§ REQUIRED ACTION
Apart from the pictures, which must be omitted, restate the data exactly.

§ Screenshot grounding data
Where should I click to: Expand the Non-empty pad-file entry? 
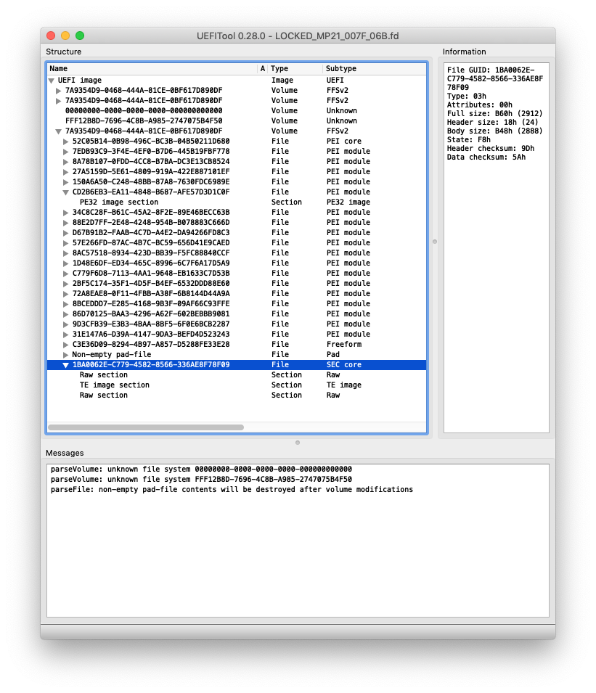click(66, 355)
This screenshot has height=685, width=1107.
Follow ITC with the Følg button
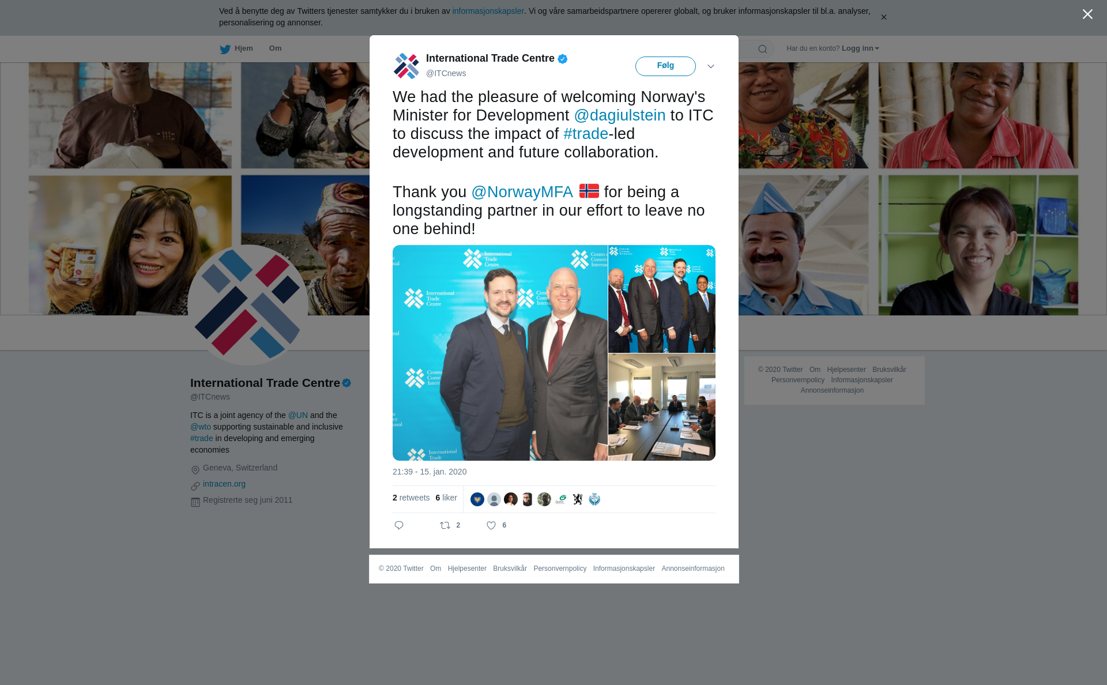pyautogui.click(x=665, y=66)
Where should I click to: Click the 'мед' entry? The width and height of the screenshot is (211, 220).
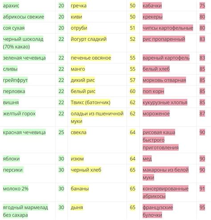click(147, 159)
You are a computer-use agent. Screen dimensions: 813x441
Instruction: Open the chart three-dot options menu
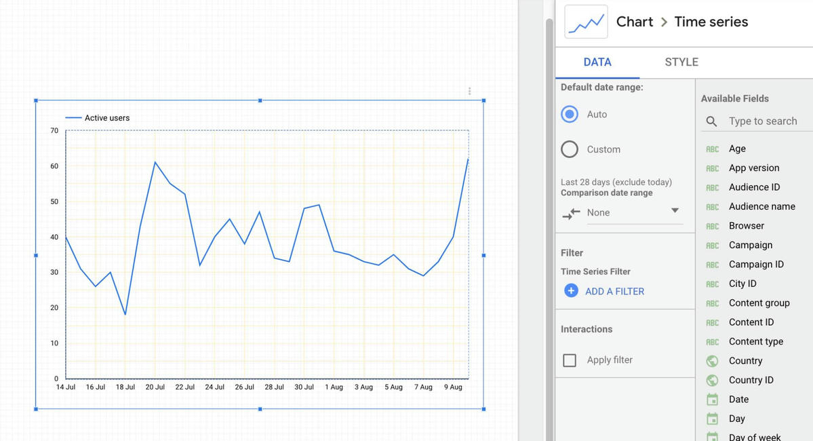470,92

§ RESPONSE TO THIS EXERCISE
Where should I click to: Expand the Non-empty pad-file entry? 
click(66, 355)
This screenshot has height=685, width=1107.
Follow ITC with the Følg button
pyautogui.click(x=665, y=66)
Where should I click to: Click the 'мед' entry? The width and height of the screenshot is (211, 220).
click(147, 159)
You are a computer-use agent. Screen dimensions: 813x441
Instruction: Open the chart three-dot options menu
470,92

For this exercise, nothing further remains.